How proud should we be of our accumulating degrees and credentials, which seem to be growing at a rate far outpacing the growth of our knowledge? In our focus on evidence, data, studies, and expertise, are patience, wisdom, and humility being forgotten? Might we be better off saying “I don’t know” and “I was wrong” more often? How much of what I think I know is merely the reflection of a comfortable consensus, some “standard of care”? Do I, perchance, ever engage in motivated reasoning? If I take time to examine how much I know—I mean really know—about medicine, I inevitably find my pretensions falling quite short.
Cultivating humility is difficult. I should know—I’ve been failing at it for more than thirty years. I suspect that what little progress I have made comes during those moments when I become aware that I need to slow down. Easier said than done if you’re a busy doctor, but then again who would be comforted knowing their doctor is doing a rushed job? As Rabbi Simcha Zissel Ziv says, “Take time, be exact, unclutter the mind.” In this respect, I understand the virtues of humility and patience as being intimately related. In slowing down, you can more easily restrain your domineering ego. You can focus on the people and things close to you and tune out the noise. You can take time to arrive at the truth or marshal up the courage to say you’re confused and need help. You can admit you were wrong and make amends. And you will be happier.

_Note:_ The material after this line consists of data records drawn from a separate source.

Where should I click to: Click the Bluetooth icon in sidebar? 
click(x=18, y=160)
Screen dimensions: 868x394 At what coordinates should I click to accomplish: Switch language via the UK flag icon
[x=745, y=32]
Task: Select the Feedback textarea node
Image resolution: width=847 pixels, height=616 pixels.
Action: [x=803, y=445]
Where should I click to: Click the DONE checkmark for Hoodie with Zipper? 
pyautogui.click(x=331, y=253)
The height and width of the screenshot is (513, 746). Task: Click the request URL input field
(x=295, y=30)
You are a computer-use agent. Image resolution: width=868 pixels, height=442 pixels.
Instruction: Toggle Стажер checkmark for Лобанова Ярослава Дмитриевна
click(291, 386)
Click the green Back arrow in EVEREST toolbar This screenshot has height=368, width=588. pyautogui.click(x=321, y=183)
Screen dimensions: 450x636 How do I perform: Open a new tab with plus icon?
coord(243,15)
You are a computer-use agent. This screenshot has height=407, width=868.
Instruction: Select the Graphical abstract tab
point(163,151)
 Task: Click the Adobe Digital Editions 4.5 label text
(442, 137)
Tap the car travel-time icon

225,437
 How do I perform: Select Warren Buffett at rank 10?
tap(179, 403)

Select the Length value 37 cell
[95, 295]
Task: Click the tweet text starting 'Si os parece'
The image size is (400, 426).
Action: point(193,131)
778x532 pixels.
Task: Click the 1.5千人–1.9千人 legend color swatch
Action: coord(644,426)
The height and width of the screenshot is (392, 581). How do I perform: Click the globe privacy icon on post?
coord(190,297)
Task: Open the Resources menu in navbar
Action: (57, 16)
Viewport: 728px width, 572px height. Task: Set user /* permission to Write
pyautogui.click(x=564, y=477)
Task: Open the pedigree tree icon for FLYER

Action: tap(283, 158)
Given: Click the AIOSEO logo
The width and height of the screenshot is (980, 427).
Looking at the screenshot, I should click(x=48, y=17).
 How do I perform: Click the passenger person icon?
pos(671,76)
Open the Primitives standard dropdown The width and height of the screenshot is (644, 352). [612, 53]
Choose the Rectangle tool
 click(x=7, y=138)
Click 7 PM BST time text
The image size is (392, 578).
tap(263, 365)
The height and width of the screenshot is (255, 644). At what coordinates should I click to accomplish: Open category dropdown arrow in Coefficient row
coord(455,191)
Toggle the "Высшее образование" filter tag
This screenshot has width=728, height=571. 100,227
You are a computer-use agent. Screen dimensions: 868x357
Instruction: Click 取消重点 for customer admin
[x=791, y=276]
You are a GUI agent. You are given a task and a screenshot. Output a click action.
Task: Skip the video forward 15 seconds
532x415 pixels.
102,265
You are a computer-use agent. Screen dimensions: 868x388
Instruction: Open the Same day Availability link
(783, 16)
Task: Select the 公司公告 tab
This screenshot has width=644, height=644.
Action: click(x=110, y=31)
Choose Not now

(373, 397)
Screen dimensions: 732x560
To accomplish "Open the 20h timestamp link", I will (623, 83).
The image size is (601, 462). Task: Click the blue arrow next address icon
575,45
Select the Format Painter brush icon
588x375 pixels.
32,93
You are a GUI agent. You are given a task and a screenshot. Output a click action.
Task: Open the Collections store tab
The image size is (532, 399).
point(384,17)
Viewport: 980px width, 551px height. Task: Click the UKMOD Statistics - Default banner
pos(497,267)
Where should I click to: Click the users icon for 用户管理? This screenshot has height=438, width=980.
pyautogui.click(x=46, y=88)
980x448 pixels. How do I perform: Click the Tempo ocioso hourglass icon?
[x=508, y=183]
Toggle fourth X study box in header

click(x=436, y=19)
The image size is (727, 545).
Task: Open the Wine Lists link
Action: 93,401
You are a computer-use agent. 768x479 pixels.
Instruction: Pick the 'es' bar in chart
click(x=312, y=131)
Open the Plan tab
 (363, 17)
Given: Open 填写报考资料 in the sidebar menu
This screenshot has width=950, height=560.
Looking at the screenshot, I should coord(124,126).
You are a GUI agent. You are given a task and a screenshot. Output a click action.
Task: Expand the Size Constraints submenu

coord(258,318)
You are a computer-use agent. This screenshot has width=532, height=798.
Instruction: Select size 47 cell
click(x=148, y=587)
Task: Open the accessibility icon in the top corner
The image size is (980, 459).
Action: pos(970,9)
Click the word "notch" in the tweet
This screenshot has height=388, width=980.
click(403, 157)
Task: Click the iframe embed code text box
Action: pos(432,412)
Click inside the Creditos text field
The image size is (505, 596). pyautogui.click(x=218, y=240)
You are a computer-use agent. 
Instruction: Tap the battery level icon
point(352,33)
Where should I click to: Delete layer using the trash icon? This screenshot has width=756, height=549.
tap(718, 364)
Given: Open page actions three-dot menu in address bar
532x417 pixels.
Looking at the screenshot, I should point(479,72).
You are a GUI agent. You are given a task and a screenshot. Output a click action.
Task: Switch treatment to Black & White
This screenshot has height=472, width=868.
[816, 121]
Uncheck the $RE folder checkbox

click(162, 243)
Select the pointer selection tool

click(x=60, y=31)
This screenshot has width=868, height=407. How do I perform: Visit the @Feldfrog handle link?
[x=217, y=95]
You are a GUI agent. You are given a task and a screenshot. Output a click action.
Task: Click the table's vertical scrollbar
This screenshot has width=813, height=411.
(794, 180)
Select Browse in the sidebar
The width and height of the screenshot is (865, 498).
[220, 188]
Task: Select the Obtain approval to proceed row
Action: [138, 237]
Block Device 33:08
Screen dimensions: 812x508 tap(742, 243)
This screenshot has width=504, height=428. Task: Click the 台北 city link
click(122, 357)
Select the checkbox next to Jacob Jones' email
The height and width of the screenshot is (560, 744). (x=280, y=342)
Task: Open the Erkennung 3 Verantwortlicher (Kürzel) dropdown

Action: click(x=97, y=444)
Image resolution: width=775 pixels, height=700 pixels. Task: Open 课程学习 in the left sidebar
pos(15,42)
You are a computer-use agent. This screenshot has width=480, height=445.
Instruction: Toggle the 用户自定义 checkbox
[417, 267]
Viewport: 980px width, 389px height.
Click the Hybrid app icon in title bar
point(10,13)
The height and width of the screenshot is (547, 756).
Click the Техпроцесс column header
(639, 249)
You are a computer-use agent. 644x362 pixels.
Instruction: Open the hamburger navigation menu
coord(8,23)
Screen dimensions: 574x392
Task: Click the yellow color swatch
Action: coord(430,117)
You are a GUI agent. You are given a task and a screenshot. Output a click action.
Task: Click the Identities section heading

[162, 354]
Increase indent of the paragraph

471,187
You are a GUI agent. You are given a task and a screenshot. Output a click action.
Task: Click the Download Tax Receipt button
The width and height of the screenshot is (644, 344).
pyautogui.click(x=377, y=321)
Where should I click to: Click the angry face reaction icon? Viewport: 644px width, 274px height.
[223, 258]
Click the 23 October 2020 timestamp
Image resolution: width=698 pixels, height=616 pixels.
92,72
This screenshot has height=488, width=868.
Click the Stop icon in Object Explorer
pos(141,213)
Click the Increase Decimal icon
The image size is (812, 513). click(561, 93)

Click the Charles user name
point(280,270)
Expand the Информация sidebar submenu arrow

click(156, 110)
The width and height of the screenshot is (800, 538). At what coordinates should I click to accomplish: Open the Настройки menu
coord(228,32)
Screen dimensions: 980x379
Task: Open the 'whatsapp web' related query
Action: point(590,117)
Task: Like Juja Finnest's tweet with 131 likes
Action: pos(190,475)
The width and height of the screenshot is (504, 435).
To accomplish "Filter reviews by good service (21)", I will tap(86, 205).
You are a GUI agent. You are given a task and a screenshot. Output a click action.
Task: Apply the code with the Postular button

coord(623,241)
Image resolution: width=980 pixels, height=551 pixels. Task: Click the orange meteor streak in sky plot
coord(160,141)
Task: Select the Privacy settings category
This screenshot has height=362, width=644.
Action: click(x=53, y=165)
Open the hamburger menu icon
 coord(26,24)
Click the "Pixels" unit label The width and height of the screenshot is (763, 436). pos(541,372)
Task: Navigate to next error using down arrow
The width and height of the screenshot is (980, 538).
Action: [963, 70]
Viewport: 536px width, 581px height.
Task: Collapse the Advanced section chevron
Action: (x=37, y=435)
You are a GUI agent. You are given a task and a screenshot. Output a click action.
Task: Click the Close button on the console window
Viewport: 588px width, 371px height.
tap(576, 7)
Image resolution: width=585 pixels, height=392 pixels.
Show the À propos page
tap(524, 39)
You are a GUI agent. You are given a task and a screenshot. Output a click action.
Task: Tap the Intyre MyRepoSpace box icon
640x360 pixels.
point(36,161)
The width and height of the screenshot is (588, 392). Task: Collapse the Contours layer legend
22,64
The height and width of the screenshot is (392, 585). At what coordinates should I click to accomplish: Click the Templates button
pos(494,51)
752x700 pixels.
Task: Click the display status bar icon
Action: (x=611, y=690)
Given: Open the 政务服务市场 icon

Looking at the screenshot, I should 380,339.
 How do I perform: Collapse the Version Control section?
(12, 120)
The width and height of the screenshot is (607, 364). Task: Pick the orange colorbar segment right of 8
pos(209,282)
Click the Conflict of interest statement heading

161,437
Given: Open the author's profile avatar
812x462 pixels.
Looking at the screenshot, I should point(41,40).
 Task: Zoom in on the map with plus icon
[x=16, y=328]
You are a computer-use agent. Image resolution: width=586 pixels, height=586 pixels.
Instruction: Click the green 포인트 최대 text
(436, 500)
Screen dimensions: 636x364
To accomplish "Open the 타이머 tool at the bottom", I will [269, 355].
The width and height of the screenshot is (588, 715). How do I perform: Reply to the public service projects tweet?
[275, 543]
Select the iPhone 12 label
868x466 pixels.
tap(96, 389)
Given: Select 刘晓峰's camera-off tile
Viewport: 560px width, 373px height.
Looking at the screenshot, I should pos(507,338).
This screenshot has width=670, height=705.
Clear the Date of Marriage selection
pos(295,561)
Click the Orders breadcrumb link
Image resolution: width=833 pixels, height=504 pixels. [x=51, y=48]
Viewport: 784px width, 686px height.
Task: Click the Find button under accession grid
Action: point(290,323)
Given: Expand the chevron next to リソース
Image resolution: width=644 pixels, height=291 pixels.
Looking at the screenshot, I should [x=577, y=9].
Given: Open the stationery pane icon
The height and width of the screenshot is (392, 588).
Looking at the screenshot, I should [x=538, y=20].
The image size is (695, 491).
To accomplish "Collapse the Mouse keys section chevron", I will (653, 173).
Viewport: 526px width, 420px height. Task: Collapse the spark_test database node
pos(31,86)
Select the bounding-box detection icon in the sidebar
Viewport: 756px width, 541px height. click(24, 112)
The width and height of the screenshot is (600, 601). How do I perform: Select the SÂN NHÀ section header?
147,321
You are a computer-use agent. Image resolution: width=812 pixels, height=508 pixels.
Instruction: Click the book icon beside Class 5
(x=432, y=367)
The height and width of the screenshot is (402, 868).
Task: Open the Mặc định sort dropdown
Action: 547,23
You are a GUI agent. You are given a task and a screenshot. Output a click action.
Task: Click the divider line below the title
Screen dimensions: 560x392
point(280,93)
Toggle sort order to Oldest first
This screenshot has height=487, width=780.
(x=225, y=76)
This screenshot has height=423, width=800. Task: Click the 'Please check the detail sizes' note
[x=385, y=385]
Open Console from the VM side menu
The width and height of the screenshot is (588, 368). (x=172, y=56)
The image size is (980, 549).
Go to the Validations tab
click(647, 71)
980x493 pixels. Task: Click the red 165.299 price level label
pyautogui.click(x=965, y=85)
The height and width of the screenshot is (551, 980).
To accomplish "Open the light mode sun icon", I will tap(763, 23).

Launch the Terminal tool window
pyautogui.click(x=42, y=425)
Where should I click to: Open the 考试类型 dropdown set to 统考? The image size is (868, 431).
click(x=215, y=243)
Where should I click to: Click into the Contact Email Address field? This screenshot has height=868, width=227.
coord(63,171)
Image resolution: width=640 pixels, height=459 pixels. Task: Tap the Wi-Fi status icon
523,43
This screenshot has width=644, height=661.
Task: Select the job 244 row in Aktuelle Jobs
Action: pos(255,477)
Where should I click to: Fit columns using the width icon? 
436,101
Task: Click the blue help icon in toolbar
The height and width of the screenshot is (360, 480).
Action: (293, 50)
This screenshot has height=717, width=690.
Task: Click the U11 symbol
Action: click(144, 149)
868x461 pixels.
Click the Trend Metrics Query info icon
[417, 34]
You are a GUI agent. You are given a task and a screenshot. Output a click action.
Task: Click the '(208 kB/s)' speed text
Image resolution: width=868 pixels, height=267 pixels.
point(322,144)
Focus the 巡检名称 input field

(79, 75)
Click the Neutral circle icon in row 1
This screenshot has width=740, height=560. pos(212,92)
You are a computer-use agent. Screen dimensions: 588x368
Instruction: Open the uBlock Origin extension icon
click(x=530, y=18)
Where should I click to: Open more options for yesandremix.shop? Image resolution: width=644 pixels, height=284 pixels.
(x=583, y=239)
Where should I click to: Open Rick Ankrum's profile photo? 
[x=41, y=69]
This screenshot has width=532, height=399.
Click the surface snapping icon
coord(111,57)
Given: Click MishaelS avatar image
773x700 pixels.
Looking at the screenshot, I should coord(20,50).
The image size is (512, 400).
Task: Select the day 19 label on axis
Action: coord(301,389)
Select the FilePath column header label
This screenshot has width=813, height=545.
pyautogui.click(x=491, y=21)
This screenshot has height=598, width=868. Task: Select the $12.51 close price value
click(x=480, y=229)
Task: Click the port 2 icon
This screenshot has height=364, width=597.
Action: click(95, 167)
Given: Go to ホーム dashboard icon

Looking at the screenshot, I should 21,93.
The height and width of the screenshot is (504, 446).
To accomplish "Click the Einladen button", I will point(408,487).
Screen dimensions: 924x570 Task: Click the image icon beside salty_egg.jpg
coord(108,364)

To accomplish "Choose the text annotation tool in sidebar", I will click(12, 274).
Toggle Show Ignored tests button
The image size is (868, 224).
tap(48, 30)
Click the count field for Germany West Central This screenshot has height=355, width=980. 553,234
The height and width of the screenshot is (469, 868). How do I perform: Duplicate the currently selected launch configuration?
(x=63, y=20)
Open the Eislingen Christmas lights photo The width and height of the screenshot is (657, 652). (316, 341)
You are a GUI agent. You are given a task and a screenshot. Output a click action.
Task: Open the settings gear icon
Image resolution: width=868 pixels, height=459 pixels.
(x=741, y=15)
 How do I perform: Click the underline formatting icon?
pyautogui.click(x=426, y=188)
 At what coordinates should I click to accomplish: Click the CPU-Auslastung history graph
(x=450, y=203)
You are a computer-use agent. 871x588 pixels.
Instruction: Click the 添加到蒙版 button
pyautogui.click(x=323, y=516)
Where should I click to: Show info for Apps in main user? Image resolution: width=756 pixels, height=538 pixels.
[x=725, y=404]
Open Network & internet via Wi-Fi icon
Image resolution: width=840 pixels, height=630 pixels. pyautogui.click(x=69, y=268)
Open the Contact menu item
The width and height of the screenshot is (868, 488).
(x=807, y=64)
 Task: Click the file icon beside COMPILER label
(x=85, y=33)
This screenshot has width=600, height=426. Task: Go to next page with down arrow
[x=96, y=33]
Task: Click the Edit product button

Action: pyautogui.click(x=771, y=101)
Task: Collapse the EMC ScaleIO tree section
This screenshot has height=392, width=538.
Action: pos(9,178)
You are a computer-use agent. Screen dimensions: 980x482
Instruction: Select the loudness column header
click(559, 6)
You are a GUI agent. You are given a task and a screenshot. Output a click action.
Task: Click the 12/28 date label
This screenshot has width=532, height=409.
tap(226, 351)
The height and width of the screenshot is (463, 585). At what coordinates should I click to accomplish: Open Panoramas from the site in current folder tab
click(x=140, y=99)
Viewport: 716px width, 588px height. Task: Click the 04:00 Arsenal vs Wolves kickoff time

It is an absolute perfection and virtually divine to know how to enjoy our being rightfully. We seek other conditions because we do not understand the use of our own, and go outside of ourselves because we do not know what it is like inside. Yet there is no use in our mounting on stilts, for on stilts we must still walk on our own legs. And on the loftiest throne in the world we are still sitting only on our own rump.
- Michel de Montaigne, Essais, Book III ch. 13, Of Experience
Martin Greenwald, M.D.
Dr. Greenwald is a psychiatrist practicing in the midwestern United States.
 “It is only shallow people who do not judge by appearances.” - Oscar Wilde
 There are many similar varieties, including the latin “medicus curat, natura sanat”—the doctor cares [for the patient], nature heals.
 Perhaps this is just a reflection of my lacking in both.